Doradca prezydenta Rosji Władimir Miedinski zadzwonił do szefa ukraińskiego Ministerstwa Obrony Rustema Umerowa i zaproponował datę i miejsce spotkania w celu wymiany memorandum z warunkami zawieszenia broni.
„Czytałem wiadomości rozpowszechniane przez wszystkie światowe agencje, że rzekomo Umerow zadzwonił do mnie w sprawie memorandum, którego, powiedzmy, jeszcze nie przygotowaliśmy. Mówią, że Rosjanie się nie spieszą. Pozwolę sobie skomentować: wszystko było prawie tak samo. Tylko na odwrót” – zauważył Miedinski.
Sam zadzwonił do ukraińskiego ministra obrony i zaproponował dokładną datę i miejsce spotkania w celu wymiany memorandów. Tam przedstawiciele Rosji są gotowi omówić każdy z punktów porozumienia w sprawie pakietu zawieszenia broni.
„Strona ukraińska udała się na naradę. Najwyraźniej spotkanie zostało opóźnione. Czekamy na potwierdzenie od nich tak szybko, jak to możliwe i jesteśmy gotowi w wyznaczonym przez nas terminie – w najbliższych dniach – spotkać się osobiście i rozpocząć pracę. W interesie długoterminowego pokoju i ratowania ludzkiego życia” – dodał doradca rosyjskiego przywódcy.

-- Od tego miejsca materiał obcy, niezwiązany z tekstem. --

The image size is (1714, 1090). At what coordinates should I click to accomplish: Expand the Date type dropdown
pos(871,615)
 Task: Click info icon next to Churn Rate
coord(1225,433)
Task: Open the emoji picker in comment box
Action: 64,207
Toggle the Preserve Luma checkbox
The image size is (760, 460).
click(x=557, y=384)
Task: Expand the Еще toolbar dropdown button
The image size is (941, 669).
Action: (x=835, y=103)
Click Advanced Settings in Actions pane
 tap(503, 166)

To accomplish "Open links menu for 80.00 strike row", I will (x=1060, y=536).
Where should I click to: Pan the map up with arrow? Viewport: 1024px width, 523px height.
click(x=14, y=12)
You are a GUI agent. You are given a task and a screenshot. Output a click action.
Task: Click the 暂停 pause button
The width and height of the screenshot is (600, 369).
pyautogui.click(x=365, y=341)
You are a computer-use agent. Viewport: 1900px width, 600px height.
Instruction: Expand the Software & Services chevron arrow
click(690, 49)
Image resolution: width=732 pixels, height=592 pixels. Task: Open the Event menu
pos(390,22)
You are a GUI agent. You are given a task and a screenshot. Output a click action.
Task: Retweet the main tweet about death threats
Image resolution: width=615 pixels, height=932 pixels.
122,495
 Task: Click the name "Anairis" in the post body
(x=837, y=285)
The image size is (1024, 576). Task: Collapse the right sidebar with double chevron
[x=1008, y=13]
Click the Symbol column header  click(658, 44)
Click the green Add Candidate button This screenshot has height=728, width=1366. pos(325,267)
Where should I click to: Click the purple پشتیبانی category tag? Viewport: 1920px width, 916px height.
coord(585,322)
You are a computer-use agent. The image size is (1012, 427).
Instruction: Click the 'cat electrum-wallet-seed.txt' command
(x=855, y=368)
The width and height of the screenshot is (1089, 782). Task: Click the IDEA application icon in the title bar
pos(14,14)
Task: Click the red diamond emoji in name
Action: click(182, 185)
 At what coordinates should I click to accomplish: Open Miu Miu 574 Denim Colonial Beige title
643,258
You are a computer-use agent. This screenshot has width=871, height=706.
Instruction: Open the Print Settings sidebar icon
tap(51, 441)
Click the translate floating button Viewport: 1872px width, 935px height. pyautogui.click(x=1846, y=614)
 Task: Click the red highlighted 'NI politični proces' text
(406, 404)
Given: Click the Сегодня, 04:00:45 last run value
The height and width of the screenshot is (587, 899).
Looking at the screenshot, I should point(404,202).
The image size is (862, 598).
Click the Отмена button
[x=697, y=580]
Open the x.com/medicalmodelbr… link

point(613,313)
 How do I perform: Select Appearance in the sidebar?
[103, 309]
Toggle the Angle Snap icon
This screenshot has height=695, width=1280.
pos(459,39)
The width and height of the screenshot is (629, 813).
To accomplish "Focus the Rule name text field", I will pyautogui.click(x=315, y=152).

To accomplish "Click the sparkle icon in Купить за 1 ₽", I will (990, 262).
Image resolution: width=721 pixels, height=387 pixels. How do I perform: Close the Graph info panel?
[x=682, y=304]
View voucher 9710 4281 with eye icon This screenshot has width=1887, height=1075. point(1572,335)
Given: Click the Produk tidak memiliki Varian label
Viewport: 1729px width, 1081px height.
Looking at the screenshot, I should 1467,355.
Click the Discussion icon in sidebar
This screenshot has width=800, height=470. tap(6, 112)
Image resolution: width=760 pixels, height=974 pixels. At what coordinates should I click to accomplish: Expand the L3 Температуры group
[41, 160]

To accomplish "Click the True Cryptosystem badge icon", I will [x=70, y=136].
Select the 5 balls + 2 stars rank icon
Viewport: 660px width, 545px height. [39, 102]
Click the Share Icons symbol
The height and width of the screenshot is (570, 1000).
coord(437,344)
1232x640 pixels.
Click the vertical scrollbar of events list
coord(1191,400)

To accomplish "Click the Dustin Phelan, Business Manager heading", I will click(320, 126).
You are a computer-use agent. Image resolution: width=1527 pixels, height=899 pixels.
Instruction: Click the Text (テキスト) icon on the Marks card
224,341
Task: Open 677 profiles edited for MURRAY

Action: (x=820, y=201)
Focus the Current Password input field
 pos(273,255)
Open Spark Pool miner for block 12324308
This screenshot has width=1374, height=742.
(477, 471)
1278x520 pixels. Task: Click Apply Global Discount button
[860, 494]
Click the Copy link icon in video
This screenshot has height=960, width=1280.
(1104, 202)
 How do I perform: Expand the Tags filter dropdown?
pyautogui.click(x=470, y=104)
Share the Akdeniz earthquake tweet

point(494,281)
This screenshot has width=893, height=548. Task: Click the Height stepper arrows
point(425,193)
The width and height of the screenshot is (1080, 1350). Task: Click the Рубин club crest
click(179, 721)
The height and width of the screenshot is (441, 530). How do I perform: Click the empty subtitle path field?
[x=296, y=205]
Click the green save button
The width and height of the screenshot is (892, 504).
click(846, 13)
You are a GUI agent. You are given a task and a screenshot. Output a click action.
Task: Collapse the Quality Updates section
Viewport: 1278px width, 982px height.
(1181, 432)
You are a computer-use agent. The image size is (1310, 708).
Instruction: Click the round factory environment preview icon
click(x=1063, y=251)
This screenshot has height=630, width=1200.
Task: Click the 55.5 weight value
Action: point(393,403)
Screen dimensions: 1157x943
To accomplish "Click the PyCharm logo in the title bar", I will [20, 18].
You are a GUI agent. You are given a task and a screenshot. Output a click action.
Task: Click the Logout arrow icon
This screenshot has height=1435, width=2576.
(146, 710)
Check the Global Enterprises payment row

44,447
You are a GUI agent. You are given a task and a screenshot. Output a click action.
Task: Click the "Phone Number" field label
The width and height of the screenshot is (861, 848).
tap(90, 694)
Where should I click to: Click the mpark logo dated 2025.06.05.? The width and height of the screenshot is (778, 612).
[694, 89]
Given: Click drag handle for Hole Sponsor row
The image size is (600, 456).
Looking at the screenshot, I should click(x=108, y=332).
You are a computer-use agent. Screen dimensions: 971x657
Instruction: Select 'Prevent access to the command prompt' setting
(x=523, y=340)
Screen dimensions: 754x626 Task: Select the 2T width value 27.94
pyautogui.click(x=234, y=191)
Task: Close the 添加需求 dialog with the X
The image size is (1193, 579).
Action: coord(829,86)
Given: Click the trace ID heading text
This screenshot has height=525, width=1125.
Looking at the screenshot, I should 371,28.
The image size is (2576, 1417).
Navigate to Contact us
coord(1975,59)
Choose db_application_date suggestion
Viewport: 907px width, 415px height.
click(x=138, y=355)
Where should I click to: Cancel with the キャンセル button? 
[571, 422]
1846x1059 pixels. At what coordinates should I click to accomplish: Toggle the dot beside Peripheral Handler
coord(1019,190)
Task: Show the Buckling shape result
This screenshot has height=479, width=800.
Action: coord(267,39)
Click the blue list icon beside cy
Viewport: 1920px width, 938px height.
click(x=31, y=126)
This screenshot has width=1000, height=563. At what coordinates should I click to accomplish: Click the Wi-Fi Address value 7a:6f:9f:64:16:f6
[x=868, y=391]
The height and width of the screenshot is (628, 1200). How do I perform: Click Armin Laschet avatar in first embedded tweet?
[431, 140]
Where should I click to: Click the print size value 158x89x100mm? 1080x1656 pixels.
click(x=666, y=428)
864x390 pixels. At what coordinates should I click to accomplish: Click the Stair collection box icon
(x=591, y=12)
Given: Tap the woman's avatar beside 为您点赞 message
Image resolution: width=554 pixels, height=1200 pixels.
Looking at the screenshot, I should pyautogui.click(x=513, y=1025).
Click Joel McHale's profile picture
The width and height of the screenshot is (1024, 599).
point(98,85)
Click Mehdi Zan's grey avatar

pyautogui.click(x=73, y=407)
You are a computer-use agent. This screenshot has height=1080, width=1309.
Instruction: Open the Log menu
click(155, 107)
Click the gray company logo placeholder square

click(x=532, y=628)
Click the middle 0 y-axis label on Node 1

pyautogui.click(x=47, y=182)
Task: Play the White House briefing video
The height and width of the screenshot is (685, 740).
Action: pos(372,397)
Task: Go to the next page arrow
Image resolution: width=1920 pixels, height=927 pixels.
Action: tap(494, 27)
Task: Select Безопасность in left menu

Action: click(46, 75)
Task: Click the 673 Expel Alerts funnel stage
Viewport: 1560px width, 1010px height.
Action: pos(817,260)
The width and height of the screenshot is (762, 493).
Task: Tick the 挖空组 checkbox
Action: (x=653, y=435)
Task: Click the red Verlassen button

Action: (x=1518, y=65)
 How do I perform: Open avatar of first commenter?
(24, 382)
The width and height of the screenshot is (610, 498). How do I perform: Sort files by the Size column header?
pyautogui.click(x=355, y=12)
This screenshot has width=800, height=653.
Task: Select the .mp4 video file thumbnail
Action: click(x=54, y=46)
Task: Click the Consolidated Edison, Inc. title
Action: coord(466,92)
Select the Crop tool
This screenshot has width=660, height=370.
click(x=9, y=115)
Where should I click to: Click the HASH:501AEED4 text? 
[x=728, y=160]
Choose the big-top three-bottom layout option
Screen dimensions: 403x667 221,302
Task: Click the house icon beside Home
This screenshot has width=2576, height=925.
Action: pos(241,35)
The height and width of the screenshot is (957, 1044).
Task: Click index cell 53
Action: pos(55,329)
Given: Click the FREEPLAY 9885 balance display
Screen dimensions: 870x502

W środę rzecznik prezydenta Dmitrij Pieskow powiedział, że rosyjski projekt memorandum jest finalizowany. Kreml nie będzie jednak omawiał za pośrednictwem mediów treści dokumentów dotyczących Ukrainy, które mają zostać uzgodnione.
Ukraińskie rozmowy
16 maja w Stambule odbyło się pierwsze od trzech lat spotkanie przedstawicieli Moskwy i Kijowa. Strony zgodziły się przeprowadzić zakrojoną na szeroką skalę – 1000 na 1000 – wymianę więźniów i przedstawić wizję możliwości przyszłego zawieszenia broni.
Ukraina zażądała spotkania szefów państw podczas rozmów. Rosja przyjęła to do wiadomości.
Wymiana więźniów na dużą skalę została już zakończona. Moskwa przygotowuje teraz projekt memorandum w sprawie przyszłego traktatu pokojowego.